#Trapmusic
Take trap for example. It’s still going strong, and artists like Migos, Young Thug, and Lil Baby have become full-blown superstars. Trap is now woven into the fabric of pop music—traces of it are sprinkled in chart-topping hits across all genres, even country music. And right now in Atlanta, while trap still reigns supreme, there is already a new wave of lyrically driven rappers like J.I.D, EarthGang, Grip, and Kenny Mason setting the tone for a wave of new sounds outside the bounds of any definition of trap music.

#Bedroompop
At Pigeons & Planes, the last time we tried to label a scene or movement with a name was bedroom pop. It was commonly used to describe the DIY style of emerging acts like Clairo, Cuco, Girl In Red, Gus Dapperton, Rex Orange County, and plenty of others. We talked to over a dozen artists lumped into this new group, and every one of them rejected the term.

#Curation
Growing in popularity alongside Bedroom Pop on Spotify is a batch of new playlists with names more open to interpretation: POLLEN, Lorem, Anti Pop, Front Left. From the titles and descriptions, it’s unclear exactly what kind of music these playlists are home to, until you listen.
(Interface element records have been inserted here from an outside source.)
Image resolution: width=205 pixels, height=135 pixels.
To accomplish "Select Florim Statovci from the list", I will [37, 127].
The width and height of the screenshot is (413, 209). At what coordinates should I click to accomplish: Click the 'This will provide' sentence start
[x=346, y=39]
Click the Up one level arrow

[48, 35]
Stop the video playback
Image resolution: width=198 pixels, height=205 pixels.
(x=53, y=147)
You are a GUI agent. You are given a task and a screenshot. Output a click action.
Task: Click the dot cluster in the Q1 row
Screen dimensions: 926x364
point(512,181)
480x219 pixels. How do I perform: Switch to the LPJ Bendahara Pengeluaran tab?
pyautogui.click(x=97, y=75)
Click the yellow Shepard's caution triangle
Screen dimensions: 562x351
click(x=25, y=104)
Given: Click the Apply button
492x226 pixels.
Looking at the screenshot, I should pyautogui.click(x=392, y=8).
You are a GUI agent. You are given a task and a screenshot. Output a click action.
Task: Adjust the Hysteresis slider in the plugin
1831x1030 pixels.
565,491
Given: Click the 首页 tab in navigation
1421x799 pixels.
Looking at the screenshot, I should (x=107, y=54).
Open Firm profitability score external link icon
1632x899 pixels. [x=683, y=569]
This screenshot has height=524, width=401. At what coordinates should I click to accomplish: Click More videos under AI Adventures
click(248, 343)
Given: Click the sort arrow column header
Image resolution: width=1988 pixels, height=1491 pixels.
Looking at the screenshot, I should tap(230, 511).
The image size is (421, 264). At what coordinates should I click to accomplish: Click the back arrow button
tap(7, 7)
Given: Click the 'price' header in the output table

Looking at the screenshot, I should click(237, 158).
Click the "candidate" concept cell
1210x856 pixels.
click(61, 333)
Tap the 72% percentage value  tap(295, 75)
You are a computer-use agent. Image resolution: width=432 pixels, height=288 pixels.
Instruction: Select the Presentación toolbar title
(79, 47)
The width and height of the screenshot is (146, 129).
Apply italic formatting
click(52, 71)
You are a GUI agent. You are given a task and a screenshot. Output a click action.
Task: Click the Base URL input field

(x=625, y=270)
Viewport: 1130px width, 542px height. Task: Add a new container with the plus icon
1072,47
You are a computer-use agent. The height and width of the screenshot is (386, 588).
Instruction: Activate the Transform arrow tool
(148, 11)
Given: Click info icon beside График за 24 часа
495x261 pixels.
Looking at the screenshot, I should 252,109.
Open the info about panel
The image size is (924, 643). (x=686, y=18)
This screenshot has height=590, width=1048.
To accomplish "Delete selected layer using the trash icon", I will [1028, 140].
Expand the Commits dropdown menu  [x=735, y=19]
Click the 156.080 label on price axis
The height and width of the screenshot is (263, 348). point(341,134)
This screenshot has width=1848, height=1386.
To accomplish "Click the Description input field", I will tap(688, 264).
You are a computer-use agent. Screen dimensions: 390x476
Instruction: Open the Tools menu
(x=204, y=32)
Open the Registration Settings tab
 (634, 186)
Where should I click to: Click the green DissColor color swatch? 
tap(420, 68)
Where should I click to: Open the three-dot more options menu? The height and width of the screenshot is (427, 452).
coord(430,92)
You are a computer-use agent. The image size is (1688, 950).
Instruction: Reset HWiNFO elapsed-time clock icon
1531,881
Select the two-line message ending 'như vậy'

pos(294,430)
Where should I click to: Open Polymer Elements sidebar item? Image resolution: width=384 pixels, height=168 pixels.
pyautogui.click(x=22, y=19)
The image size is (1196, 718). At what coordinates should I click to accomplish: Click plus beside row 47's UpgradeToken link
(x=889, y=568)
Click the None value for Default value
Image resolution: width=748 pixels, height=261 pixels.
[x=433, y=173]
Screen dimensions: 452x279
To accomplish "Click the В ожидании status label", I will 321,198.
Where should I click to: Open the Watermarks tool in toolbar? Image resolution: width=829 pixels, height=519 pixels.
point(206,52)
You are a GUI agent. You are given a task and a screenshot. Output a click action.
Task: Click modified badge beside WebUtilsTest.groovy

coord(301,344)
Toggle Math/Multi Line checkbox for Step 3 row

Lorem, for example, features Clairo and Rex Orange County, but as of right now the ever-evolving collection of songs also features The 1975, Childish Gambino, SZA, A$AP Rocky, Khalid, and Post Malone.

#gecs
In September of 2019, the New York Times wrote of gecs, “Historically, musicians who specialize in unlikely collisions—any iteration of rap-rock, or country-rap, for example—are often maligned, as if their alchemy were the stuff of confusion, not intention. But the warp-speed juxtapositions that 100 gecs deploys move their music past hybrid into something genuinely recombinant.”